--- Materials provided Enclosed Below ---

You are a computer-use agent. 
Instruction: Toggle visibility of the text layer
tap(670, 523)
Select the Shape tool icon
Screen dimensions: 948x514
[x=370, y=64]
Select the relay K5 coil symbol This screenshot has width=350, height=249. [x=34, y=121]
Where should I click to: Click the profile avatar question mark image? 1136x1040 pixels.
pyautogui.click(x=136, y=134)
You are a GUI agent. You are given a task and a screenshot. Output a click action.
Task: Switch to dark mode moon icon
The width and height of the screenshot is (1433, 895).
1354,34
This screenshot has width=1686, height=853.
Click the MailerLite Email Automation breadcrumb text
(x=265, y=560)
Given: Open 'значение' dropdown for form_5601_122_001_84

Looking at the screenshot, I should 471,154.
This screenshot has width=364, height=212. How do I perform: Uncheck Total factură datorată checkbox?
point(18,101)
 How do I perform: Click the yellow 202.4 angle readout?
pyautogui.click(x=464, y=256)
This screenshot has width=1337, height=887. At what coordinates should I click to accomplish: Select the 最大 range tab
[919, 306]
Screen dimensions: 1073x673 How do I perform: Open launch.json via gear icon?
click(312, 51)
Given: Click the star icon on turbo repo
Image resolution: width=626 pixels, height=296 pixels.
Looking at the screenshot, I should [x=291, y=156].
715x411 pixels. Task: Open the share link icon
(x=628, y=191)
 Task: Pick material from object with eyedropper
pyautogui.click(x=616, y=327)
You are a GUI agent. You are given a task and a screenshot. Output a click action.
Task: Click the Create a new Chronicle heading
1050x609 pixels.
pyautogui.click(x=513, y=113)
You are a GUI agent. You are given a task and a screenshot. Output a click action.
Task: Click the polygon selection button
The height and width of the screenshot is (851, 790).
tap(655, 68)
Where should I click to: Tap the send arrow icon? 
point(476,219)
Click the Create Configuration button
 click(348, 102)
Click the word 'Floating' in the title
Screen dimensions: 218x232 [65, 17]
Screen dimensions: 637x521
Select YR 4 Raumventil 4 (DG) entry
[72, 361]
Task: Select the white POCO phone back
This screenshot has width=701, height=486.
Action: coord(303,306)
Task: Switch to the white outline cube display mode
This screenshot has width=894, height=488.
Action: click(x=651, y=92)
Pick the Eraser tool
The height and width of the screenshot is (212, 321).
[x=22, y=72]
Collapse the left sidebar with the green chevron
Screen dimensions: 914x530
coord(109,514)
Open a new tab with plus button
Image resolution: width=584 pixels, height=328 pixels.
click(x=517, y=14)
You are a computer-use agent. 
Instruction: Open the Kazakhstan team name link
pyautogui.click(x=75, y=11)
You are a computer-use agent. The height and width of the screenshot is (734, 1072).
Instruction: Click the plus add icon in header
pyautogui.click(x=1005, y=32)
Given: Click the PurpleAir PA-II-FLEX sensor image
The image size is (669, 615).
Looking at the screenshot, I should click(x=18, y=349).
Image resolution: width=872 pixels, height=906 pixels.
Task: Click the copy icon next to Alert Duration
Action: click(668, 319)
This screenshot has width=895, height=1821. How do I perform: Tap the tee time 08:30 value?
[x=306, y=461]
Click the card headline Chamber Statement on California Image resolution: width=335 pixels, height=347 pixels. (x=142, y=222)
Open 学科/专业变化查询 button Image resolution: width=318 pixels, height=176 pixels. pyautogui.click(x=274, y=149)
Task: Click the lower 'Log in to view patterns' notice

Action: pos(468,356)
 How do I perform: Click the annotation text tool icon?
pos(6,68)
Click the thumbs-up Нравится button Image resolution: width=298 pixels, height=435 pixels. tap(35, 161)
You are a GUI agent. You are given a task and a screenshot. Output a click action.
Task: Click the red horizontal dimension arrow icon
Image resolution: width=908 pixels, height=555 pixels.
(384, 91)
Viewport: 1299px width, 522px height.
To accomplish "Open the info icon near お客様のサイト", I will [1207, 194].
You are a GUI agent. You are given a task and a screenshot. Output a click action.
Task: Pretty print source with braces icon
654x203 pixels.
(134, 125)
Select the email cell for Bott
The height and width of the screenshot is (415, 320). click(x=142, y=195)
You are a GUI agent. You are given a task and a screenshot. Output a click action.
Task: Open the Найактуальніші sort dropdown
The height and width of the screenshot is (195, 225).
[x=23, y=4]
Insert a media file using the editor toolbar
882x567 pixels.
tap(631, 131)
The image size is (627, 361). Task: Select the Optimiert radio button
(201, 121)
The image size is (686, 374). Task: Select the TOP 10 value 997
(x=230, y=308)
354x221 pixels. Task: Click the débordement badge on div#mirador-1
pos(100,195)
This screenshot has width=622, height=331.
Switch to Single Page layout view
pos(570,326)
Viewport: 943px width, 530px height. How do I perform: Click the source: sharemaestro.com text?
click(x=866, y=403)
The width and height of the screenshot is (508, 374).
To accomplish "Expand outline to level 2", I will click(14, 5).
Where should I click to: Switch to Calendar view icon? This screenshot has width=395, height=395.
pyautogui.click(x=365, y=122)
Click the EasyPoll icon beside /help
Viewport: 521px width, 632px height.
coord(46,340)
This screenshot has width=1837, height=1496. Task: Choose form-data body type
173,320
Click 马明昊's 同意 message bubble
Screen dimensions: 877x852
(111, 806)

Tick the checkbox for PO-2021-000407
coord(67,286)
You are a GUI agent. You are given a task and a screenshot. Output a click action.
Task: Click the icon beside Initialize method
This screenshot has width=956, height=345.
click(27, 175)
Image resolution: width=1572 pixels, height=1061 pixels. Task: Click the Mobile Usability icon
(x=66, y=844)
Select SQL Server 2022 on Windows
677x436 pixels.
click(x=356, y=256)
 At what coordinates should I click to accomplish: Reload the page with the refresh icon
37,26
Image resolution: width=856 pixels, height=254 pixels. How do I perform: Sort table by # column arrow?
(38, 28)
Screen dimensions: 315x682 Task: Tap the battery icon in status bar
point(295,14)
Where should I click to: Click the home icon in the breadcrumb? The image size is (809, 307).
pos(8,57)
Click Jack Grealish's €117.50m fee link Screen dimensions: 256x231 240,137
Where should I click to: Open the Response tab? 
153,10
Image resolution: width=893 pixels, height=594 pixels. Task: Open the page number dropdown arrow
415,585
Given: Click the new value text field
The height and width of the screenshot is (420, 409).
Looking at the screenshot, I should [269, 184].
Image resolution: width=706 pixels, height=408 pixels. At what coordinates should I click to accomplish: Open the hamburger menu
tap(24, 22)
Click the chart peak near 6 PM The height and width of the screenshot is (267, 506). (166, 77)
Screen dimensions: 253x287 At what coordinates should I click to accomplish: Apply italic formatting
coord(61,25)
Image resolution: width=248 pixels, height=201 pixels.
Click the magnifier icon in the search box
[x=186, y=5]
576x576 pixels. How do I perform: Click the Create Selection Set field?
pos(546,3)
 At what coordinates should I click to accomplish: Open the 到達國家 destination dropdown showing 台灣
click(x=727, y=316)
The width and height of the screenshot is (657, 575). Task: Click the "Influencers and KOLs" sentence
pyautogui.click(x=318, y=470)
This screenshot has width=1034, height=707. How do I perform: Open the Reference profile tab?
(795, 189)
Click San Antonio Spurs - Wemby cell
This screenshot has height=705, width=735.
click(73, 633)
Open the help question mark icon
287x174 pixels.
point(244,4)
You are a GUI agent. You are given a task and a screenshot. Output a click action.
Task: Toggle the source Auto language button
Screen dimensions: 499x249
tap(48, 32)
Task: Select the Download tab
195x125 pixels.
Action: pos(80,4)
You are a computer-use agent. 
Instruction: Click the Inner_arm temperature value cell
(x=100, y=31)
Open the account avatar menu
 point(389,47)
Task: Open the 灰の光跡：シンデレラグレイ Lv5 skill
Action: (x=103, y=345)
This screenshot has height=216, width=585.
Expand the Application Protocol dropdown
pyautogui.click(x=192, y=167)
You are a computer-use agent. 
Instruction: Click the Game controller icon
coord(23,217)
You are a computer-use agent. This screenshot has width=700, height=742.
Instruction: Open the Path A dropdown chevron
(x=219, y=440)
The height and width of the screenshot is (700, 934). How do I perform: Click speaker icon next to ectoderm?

--- End of Enclosed Materials provided ---

• [Task details]: Scan the records for the string "mode". Copy each line in which it appears.

• [Reply to the exercise]:
Task: Switch to dark mode moon icon
Task: Switch to the white outline cube display mode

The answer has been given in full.